For corn and soybeans, there’s a lot of marketing year left since it ends for those commodities on the last day of August. Wheat is very quickly running out of time with a marketing year that ends on the last day of May. USDA trimmed the wheat export target earlier in the marketing year to 1 bln bushels, but that’s still 99 mln bushels more than the 17/18 marketing year total. As of yesterday’s data, total wheat shipments are still 48.6 mln bushels behind a year ago on the same date. In the last S&D numbers, USDA raised wheat ending stocks for old crop up over the 1 bln bushel market to 1.010. If this export picture doesn’t improve, that number could easily be 1.1 bln or more. Increasing ending stocks for old crop isn’t doing any favors for the friendlier picture of reduced planted acres on new crop. Let’s cross our fingers that export trade gets a LOT better, really soon. It doesn’t help any of these markets that rail freight has been a disaster and cold weather holding on is making river barge freight a mess as well. Can’t sell things very well if we can’t get them into exportable position.

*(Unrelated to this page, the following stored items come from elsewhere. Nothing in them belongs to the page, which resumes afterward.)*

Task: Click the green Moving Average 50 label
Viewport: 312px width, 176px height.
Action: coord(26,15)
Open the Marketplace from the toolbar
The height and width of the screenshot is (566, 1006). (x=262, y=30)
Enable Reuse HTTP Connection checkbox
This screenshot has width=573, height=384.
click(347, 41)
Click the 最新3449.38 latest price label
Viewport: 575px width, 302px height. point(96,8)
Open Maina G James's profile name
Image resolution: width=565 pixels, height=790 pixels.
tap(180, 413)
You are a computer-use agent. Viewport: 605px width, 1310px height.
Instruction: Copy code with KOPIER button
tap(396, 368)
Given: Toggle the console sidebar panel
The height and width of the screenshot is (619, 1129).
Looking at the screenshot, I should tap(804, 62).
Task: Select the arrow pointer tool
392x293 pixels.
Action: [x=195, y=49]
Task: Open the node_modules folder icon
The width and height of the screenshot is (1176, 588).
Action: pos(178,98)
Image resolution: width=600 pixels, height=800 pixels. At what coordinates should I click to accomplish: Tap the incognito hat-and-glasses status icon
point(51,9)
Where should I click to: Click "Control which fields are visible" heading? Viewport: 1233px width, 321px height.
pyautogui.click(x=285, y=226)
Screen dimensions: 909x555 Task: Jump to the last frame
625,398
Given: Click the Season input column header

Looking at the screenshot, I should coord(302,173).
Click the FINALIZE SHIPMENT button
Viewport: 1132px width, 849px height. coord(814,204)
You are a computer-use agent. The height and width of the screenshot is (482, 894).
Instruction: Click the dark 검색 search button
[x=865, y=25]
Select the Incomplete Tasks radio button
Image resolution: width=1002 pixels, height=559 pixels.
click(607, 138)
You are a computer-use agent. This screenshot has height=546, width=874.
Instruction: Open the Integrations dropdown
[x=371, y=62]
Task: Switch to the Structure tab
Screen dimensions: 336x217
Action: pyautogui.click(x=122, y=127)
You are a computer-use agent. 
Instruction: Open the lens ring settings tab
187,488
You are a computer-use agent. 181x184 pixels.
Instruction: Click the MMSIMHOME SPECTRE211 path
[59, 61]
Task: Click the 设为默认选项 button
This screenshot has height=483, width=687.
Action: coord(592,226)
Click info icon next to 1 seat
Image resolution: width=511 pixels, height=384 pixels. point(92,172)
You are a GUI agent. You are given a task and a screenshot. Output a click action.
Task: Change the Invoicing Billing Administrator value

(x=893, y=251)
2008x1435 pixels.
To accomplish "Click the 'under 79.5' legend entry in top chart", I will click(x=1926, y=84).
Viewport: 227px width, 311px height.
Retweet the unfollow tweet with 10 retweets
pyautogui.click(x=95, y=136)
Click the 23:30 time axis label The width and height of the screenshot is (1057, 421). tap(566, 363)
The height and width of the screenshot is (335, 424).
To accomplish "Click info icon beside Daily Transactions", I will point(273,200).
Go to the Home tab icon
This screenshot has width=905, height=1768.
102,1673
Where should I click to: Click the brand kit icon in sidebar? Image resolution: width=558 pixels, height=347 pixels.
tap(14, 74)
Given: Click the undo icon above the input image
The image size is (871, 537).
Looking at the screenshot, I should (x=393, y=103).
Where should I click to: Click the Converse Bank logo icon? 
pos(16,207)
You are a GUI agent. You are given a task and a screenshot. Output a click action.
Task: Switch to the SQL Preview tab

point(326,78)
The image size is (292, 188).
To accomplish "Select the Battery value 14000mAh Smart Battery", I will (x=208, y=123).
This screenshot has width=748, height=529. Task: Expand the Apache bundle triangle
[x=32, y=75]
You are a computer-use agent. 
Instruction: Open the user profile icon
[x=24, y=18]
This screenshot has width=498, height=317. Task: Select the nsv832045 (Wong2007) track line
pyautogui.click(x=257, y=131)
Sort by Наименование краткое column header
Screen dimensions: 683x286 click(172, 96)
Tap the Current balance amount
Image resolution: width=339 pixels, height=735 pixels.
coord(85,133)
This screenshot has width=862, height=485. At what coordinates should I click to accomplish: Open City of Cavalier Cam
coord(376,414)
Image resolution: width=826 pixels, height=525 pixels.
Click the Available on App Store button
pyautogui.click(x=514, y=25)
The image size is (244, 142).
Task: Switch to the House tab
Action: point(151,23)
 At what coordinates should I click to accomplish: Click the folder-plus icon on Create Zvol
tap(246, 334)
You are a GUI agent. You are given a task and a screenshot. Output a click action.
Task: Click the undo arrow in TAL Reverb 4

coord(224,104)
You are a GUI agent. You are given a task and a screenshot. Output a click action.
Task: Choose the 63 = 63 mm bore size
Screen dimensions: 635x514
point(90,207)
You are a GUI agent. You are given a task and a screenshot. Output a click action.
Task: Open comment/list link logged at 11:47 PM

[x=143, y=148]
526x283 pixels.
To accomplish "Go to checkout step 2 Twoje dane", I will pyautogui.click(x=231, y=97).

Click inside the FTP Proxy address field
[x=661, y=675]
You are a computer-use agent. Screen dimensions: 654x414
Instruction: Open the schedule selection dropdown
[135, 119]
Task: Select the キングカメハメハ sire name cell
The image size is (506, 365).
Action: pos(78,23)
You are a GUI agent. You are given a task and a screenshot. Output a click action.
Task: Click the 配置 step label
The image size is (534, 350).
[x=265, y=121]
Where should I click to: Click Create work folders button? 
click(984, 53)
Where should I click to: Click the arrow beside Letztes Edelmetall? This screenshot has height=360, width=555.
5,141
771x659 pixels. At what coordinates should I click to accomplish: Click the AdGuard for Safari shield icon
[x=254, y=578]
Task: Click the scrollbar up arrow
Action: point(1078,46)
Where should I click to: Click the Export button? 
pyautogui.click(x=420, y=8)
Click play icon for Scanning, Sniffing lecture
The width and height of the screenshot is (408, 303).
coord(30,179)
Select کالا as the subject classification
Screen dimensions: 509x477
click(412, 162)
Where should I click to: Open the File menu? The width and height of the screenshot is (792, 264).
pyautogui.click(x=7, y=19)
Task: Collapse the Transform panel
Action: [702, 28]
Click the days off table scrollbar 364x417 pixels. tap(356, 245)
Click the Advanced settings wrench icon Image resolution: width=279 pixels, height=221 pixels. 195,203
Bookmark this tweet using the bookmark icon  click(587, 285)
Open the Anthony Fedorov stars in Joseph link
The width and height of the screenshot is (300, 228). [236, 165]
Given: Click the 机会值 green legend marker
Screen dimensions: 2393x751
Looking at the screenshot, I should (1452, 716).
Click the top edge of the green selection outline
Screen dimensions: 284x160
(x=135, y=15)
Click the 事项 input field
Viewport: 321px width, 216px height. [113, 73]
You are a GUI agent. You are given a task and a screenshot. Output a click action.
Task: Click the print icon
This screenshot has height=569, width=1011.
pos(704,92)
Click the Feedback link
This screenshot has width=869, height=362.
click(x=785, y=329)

Fund activity yesterday was estimated as buyers of 5k corn and 5k beans and sellers of 3k wheat.

Winter wheat crop conditions had some state-by-state reporting again yesterday. Texas wheat declined 2 points from the previous week in the g/ex category, moving down to 36% g/ex. Oklahoma gained 15 points though, showing g/ex conditions at 53%. Kansas wheat ratings came in at 9% p/vp and 49% g/ex.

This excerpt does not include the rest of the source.